_What the task asks_.
Locate every line in the listing below that contains the word "field" and copy each one out. Case counts.

_Data to use_.
++++++++

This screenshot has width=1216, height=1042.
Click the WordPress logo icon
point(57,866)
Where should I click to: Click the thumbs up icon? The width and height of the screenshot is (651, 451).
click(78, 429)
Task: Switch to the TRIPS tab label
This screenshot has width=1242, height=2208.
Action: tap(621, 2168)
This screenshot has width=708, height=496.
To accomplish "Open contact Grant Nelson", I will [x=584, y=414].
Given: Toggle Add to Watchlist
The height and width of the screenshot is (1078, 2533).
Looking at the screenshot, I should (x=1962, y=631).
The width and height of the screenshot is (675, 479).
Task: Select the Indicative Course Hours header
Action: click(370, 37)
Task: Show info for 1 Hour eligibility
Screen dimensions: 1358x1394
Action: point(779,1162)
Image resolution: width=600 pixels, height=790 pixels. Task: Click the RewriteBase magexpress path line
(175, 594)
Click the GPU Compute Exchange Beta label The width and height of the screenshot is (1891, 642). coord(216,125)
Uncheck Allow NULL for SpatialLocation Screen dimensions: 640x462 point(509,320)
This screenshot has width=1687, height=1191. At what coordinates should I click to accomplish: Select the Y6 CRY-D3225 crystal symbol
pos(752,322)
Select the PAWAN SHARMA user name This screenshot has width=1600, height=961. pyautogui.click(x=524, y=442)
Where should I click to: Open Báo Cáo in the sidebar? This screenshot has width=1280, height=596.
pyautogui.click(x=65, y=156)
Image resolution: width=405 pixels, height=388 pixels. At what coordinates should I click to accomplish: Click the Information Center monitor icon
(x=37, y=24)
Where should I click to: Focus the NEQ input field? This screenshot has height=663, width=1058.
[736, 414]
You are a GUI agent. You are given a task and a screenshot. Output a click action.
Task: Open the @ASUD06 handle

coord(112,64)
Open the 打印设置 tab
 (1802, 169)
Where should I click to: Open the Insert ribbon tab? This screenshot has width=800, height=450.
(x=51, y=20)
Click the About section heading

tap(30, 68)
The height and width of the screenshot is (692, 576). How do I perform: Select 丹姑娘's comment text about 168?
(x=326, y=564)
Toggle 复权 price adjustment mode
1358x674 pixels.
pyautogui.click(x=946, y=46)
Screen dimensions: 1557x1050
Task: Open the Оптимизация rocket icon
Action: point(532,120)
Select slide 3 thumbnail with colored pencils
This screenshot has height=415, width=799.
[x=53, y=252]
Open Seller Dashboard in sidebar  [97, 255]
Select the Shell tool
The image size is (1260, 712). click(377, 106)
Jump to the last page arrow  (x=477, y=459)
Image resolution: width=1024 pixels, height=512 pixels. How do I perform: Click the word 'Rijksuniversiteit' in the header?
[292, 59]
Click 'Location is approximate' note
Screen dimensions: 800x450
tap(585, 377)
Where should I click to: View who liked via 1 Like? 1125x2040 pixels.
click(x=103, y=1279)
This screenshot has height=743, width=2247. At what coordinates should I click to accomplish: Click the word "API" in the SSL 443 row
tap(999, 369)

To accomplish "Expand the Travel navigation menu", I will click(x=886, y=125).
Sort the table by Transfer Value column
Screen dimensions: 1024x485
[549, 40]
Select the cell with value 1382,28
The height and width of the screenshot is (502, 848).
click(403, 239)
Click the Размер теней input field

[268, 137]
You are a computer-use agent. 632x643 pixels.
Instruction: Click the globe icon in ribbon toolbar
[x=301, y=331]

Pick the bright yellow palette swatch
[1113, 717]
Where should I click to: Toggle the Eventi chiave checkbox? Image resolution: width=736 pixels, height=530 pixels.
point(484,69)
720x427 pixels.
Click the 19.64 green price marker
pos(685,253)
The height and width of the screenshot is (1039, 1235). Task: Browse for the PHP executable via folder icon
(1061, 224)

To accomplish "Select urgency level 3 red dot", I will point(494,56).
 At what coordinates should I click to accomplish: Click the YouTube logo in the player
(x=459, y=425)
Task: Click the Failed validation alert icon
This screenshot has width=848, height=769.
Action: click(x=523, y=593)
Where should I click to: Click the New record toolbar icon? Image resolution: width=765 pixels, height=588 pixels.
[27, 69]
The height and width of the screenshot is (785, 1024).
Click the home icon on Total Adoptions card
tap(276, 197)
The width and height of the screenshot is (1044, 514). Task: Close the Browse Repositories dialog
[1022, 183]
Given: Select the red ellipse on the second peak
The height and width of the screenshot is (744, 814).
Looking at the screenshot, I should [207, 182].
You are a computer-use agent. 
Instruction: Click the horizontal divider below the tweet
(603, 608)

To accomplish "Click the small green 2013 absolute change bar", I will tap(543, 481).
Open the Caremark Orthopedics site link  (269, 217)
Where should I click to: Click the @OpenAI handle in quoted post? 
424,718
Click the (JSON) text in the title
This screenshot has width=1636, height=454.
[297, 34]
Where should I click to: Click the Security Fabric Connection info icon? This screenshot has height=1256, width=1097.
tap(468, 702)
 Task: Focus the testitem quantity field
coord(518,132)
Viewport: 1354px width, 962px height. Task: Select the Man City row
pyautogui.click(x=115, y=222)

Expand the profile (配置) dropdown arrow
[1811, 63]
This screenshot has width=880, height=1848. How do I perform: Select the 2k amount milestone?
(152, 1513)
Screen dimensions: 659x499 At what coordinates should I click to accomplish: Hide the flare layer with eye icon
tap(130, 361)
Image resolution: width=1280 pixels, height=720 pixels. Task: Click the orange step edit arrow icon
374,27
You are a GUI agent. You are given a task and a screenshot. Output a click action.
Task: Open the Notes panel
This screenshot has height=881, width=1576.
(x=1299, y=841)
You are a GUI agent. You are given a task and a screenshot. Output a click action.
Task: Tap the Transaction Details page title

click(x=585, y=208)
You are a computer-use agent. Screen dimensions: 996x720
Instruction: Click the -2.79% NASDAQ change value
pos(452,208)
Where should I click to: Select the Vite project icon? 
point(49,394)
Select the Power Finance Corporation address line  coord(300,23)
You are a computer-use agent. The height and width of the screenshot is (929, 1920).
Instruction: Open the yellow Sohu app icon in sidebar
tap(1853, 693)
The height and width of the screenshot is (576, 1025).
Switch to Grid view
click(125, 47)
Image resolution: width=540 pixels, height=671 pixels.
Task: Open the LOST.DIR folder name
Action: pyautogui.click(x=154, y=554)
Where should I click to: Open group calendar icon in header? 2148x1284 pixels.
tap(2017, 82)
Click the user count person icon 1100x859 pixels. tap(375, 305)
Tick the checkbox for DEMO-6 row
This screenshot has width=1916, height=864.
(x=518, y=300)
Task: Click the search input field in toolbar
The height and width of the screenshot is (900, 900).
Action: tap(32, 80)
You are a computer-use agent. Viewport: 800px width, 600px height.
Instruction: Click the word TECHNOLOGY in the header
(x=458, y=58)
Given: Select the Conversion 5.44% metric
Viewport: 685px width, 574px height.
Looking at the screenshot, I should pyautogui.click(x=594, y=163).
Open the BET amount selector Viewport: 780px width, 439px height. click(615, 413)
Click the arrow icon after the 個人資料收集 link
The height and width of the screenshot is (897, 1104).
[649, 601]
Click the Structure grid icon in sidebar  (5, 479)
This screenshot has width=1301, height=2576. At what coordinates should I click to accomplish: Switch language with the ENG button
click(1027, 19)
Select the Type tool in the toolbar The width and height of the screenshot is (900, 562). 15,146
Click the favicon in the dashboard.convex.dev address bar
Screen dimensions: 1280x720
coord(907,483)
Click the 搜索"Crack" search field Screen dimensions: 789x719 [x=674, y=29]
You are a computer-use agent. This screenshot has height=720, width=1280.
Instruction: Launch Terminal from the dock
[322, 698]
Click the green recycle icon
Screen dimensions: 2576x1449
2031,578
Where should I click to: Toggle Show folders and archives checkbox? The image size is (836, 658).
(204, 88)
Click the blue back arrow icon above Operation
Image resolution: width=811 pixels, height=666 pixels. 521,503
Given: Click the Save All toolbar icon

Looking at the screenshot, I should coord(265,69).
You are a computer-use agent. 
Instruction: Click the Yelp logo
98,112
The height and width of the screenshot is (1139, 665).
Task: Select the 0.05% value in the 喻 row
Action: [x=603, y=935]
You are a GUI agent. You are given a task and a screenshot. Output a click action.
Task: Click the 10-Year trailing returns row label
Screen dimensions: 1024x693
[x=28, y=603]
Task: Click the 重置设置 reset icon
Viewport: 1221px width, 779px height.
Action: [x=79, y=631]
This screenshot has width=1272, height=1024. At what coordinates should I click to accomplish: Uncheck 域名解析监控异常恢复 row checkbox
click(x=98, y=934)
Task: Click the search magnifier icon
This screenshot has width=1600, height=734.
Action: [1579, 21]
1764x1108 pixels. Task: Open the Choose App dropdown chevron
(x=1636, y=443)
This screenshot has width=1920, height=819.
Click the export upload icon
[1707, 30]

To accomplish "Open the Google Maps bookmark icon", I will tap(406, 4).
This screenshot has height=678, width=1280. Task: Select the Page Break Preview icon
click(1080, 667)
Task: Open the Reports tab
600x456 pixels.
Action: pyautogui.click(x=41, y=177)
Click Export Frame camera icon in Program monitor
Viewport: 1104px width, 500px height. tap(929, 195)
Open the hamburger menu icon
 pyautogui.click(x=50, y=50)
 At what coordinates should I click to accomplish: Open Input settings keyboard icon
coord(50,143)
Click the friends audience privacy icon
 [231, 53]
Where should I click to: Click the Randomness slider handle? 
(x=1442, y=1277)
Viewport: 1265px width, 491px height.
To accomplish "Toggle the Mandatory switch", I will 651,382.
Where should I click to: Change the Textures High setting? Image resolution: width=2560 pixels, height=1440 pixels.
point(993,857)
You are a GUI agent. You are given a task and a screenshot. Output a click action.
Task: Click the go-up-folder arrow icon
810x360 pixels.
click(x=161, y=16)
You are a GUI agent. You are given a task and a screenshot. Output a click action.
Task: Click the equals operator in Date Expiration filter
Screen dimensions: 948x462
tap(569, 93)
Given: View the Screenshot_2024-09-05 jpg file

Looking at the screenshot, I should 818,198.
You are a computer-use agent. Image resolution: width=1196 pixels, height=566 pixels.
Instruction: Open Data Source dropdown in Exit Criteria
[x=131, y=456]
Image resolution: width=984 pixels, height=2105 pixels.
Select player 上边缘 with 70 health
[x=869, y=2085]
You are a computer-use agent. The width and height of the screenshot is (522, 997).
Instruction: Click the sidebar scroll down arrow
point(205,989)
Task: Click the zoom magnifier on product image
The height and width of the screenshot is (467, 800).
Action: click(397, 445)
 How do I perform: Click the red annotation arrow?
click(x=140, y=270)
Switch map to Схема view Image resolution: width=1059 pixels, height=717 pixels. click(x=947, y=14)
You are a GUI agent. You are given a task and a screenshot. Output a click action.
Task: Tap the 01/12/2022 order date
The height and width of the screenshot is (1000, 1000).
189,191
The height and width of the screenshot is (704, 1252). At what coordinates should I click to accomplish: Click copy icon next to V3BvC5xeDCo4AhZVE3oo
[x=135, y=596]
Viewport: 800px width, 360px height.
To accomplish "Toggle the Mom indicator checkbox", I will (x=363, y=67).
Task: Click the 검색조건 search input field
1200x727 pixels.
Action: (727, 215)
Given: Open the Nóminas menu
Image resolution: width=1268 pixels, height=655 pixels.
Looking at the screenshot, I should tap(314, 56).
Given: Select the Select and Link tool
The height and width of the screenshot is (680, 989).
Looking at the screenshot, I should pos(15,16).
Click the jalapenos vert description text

++++++++

_Result of this task_.
Where should I click to: Focus the NEQ input field? This screenshot has height=663, width=1058.
Click the Размер теней input field
 Task: Focus the testitem quantity field
Task: Click the search input field in toolbar
Click the 搜索"Crack" search field Screen dimensions: 789x719 [x=674, y=29]
Task: Click the 검색조건 search input field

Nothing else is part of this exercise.